> Task details
Should a line below contain the word "will", report it.

______

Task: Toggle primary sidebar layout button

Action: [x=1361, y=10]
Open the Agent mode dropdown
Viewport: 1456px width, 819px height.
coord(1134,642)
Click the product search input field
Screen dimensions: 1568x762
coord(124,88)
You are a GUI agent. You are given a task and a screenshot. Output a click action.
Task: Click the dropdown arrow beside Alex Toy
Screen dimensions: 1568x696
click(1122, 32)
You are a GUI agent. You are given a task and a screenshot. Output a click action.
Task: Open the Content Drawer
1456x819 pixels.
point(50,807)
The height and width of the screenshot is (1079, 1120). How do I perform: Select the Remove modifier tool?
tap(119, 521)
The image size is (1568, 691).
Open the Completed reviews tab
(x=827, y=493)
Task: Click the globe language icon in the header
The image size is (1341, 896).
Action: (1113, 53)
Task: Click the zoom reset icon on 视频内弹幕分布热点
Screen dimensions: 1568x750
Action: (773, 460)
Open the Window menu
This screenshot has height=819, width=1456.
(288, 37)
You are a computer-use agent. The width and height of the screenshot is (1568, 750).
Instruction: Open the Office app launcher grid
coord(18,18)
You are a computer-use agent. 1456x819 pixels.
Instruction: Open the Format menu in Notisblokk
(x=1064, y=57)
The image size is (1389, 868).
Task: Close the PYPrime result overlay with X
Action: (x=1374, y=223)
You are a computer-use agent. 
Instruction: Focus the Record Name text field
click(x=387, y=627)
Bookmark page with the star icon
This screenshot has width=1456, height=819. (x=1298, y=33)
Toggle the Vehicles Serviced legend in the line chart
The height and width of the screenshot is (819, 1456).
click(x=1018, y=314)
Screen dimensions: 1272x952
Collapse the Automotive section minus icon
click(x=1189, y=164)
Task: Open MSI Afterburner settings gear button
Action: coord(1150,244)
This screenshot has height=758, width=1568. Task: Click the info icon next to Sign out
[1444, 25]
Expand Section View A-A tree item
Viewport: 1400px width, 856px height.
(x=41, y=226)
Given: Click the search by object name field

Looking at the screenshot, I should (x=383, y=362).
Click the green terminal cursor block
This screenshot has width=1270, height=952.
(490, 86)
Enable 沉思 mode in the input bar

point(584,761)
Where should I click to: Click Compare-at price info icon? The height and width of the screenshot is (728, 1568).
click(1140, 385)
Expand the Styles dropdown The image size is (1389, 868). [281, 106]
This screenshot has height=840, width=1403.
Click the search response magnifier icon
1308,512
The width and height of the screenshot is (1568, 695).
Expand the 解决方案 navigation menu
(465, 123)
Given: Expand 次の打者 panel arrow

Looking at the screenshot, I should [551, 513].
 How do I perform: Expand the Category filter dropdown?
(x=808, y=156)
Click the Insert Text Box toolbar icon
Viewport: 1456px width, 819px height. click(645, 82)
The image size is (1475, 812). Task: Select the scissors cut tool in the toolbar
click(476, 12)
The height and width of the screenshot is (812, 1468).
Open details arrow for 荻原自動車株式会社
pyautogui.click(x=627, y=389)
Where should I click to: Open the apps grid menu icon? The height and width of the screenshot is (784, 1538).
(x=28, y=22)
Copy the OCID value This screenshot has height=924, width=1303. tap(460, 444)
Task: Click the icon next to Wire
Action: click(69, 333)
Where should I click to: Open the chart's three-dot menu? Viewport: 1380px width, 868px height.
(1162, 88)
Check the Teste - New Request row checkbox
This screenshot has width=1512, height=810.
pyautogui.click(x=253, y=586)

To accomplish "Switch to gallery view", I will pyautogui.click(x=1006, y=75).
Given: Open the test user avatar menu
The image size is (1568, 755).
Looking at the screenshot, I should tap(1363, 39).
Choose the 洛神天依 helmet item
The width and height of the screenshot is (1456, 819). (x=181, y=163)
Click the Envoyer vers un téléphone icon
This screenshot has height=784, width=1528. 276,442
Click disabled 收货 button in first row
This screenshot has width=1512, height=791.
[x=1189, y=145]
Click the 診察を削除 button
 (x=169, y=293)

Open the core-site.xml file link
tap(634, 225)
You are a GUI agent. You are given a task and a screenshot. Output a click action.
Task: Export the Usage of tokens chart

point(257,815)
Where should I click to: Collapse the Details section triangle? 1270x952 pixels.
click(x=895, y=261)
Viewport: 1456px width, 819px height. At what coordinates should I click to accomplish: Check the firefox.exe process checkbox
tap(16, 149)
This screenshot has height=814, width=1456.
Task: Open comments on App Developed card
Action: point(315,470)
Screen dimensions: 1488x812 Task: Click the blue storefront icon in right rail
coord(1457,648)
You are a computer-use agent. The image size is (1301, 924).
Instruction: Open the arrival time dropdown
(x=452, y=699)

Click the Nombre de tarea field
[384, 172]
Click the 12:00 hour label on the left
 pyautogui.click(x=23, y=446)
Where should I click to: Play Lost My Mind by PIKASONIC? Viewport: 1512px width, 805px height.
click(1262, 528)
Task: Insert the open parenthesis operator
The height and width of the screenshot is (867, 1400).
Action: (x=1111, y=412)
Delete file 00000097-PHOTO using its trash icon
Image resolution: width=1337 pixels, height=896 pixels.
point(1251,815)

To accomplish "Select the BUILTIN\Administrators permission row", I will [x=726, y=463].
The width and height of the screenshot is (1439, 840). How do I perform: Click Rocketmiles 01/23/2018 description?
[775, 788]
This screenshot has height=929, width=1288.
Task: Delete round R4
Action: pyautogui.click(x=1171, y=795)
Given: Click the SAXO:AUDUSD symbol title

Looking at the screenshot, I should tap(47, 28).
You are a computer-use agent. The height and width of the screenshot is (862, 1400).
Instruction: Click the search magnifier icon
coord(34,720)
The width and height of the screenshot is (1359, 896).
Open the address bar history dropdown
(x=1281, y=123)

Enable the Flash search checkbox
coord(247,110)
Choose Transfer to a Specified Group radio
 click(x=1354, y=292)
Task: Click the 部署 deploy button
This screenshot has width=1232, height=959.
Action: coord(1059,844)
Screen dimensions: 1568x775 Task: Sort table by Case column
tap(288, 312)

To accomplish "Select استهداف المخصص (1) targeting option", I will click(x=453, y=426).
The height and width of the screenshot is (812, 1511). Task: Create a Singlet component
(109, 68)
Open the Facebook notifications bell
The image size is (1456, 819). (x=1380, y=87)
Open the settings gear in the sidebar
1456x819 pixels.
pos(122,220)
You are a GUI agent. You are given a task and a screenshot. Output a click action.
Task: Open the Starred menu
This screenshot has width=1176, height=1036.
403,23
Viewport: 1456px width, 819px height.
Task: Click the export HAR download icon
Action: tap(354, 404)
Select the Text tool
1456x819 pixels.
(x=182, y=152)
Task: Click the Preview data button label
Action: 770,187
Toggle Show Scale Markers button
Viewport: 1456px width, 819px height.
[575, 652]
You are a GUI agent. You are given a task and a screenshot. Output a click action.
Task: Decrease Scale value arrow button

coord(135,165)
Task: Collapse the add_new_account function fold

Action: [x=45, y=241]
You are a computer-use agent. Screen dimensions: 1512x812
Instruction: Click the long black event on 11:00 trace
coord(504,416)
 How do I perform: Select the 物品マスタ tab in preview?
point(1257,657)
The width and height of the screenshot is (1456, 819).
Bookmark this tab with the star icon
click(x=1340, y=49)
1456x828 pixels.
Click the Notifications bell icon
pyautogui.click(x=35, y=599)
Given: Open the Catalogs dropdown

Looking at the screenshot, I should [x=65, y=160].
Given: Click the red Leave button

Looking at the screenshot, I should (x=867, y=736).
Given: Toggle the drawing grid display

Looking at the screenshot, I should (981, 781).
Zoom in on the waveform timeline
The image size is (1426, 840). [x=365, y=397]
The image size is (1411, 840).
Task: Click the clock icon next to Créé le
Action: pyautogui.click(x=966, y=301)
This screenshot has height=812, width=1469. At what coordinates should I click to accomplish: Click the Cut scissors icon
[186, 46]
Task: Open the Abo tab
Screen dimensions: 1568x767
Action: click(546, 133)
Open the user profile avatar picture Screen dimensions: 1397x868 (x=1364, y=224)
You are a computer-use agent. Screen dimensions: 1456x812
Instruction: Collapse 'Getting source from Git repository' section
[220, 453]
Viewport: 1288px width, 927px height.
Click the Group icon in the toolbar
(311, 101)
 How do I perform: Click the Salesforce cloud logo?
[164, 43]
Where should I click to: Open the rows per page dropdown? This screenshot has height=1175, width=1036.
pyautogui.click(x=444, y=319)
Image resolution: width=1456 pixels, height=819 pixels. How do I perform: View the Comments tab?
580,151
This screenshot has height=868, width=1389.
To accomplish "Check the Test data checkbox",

______

> Response to the exercise
To accomplish "Switch to gallery view", I will pyautogui.click(x=1006, y=75).
To accomplish "Select the BUILTIN\Administrators permission row", I will [x=726, y=463].
To accomplish "Select استهداف المخصص (1) targeting option", I will click(x=453, y=426).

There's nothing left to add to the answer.